Saved entries
*** Begin section ***

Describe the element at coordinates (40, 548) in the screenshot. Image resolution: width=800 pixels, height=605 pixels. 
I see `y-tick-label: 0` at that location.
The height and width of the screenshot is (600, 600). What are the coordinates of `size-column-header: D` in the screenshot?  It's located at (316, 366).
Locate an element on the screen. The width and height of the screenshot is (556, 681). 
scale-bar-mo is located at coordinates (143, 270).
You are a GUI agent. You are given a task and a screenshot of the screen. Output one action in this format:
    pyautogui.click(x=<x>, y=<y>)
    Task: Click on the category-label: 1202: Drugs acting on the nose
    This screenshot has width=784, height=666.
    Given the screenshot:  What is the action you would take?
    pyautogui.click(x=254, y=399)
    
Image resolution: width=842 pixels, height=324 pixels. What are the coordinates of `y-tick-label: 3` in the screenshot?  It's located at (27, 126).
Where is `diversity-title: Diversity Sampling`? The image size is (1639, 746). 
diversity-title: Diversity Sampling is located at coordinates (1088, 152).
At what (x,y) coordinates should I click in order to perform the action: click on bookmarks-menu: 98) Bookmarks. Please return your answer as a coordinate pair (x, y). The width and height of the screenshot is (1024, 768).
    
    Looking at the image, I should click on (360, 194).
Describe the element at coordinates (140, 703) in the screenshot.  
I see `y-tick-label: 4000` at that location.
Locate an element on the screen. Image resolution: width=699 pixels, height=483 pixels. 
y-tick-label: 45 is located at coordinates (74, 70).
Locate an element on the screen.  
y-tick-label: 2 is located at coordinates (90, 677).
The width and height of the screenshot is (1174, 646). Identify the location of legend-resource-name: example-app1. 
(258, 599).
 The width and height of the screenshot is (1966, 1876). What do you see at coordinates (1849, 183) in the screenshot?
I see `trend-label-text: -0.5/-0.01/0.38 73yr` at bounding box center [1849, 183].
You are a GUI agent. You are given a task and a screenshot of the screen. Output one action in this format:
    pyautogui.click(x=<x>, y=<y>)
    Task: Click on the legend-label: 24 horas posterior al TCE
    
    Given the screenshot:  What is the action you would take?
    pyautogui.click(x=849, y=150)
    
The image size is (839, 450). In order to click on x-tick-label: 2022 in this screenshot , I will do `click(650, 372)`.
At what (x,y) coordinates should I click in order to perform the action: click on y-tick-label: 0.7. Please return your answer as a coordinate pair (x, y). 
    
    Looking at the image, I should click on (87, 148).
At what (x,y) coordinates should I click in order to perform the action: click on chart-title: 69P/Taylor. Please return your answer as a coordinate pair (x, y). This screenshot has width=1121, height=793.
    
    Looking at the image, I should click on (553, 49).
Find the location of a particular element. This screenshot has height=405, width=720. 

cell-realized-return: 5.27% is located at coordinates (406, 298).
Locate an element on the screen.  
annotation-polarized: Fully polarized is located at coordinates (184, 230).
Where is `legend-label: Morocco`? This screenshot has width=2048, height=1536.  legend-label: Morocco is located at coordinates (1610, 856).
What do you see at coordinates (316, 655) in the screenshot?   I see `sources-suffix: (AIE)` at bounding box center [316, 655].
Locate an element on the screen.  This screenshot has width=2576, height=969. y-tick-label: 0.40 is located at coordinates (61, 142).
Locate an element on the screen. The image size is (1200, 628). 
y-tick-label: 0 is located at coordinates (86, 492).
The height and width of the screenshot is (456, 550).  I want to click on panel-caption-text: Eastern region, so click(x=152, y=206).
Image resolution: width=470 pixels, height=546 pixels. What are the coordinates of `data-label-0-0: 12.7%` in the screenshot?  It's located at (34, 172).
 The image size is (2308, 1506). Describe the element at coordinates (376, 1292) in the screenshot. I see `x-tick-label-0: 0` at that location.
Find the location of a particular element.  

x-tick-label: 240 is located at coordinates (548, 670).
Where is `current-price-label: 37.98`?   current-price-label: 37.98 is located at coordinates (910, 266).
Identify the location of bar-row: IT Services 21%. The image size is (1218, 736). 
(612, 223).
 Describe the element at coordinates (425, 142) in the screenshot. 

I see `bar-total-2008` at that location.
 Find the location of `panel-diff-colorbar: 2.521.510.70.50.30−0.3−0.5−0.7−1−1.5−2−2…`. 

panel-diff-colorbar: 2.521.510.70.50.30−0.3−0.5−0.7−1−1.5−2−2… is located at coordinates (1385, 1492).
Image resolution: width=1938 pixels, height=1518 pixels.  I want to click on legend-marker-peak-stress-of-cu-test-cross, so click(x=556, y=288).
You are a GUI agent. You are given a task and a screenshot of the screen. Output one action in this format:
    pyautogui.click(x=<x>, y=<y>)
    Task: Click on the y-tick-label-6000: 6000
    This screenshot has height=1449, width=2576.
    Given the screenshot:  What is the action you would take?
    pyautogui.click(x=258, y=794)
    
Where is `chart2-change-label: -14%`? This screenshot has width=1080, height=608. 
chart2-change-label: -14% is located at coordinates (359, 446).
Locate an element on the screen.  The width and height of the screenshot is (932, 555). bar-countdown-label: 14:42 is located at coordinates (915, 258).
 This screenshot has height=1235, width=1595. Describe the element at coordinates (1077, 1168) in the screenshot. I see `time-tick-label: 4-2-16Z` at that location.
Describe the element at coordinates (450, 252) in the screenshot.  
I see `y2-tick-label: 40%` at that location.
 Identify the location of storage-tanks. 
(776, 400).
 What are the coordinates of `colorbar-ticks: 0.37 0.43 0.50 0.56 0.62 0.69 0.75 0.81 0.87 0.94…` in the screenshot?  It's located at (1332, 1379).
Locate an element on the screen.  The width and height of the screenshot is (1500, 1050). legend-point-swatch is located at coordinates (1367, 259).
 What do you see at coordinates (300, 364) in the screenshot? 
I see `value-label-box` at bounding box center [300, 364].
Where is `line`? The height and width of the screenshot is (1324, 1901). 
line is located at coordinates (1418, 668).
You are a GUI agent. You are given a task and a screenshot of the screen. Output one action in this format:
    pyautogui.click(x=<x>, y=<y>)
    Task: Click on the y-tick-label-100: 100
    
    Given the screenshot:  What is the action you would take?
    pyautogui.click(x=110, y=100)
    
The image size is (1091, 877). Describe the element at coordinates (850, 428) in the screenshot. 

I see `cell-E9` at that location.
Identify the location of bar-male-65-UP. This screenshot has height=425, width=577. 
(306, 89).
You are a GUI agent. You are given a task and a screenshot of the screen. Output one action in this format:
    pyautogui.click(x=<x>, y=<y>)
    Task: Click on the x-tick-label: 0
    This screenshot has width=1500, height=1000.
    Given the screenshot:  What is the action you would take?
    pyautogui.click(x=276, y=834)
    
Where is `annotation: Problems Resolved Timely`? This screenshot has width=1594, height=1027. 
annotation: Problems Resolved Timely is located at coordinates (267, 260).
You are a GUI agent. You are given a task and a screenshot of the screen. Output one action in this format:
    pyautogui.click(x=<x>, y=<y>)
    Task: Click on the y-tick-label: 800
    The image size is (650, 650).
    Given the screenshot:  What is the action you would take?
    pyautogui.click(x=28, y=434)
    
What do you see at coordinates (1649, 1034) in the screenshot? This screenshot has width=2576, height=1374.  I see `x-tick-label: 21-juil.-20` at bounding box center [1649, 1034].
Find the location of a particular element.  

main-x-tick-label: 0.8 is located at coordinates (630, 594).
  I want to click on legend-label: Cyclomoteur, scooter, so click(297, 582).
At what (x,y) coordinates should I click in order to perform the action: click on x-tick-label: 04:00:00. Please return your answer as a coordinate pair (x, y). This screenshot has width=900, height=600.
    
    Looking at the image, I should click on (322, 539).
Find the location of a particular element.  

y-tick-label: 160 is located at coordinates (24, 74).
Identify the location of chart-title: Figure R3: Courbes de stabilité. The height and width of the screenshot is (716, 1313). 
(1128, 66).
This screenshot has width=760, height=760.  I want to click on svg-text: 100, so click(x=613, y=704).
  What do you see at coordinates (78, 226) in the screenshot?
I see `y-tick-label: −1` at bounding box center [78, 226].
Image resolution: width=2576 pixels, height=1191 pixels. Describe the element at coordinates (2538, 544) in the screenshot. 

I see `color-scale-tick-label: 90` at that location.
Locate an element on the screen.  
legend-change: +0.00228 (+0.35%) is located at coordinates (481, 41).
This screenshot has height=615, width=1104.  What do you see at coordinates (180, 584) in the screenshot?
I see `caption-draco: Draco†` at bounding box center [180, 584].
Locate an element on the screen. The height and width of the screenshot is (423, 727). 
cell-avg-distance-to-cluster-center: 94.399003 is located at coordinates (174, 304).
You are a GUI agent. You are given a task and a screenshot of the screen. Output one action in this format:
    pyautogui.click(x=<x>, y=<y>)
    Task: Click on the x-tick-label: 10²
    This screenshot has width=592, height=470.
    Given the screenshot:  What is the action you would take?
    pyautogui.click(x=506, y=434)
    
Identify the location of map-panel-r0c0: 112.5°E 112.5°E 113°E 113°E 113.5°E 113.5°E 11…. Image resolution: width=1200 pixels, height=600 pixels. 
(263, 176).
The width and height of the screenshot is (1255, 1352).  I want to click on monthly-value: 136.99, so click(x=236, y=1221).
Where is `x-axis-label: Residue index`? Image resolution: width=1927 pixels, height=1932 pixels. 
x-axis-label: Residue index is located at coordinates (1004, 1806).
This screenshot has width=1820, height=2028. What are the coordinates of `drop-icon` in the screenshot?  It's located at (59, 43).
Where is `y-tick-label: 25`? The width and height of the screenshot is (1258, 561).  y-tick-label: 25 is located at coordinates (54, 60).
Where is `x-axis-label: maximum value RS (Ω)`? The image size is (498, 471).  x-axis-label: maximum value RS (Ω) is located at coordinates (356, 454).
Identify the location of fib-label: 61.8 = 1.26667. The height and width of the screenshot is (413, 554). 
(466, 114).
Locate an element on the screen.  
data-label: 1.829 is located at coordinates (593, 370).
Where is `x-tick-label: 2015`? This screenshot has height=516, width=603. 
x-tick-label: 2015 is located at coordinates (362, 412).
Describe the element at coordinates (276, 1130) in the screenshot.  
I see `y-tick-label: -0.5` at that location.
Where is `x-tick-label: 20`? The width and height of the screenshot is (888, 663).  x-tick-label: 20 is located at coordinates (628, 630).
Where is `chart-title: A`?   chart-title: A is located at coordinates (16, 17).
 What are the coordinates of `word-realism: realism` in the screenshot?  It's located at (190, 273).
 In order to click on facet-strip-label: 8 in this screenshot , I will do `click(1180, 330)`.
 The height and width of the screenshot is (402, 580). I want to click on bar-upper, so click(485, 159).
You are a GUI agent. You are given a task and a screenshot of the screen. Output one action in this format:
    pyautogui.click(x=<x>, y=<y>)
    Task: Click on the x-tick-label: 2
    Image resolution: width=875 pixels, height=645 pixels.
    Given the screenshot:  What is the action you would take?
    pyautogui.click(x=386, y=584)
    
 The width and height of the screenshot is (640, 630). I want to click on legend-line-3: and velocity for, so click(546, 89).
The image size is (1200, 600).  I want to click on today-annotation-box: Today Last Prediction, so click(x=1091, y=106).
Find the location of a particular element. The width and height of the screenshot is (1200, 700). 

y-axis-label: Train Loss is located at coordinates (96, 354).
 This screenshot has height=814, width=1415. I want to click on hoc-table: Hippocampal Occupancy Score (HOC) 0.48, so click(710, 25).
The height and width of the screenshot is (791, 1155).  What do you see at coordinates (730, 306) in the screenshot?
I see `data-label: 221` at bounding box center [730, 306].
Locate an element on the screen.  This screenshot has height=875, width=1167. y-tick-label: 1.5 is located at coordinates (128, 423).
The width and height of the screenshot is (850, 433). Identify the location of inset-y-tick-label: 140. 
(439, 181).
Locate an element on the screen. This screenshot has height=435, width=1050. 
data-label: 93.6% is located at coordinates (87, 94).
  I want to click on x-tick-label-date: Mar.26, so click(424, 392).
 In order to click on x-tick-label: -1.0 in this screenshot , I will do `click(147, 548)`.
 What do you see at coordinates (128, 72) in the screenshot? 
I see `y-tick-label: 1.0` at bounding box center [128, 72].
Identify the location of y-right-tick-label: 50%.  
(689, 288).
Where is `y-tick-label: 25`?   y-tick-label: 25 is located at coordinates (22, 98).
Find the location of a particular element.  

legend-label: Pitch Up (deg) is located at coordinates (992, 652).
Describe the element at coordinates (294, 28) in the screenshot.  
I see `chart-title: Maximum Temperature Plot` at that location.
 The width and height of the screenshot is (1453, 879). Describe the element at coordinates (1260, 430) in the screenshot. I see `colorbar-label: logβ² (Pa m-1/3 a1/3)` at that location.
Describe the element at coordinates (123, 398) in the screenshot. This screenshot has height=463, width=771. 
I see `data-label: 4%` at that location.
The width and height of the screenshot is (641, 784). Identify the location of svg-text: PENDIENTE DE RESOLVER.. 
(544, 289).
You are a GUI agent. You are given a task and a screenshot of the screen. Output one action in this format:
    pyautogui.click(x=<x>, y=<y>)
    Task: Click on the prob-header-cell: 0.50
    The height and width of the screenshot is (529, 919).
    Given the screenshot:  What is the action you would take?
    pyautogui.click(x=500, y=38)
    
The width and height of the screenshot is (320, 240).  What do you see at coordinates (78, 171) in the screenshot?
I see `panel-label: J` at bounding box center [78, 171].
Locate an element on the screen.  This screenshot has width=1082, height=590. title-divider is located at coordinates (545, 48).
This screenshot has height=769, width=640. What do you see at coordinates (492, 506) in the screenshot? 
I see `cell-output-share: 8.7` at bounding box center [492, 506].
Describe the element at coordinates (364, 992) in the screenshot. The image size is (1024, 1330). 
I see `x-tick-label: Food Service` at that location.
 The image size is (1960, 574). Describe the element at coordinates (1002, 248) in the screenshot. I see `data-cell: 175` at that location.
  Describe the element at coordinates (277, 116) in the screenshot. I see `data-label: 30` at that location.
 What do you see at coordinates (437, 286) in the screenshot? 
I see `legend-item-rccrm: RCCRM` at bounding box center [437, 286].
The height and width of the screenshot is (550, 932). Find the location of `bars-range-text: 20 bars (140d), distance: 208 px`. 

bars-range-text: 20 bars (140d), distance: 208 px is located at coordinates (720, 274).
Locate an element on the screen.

*** End section ***

# [EXERCISE OBJECTIVE]
Reproduce the records above verbatim, from the line containing "The width and height of the screenshot is (850, 433)." through the line containing "center [128, 72].", inclusive of both.

# [ANSWER BOX]
The width and height of the screenshot is (850, 433). Identify the location of inset-y-tick-label: 140. 
(439, 181).
Locate an element on the screen. This screenshot has height=435, width=1050. 
data-label: 93.6% is located at coordinates (87, 94).
  I want to click on x-tick-label-date: Mar.26, so click(424, 392).
 In order to click on x-tick-label: -1.0 in this screenshot , I will do `click(147, 548)`.
 What do you see at coordinates (128, 72) in the screenshot? 
I see `y-tick-label: 1.0` at bounding box center [128, 72].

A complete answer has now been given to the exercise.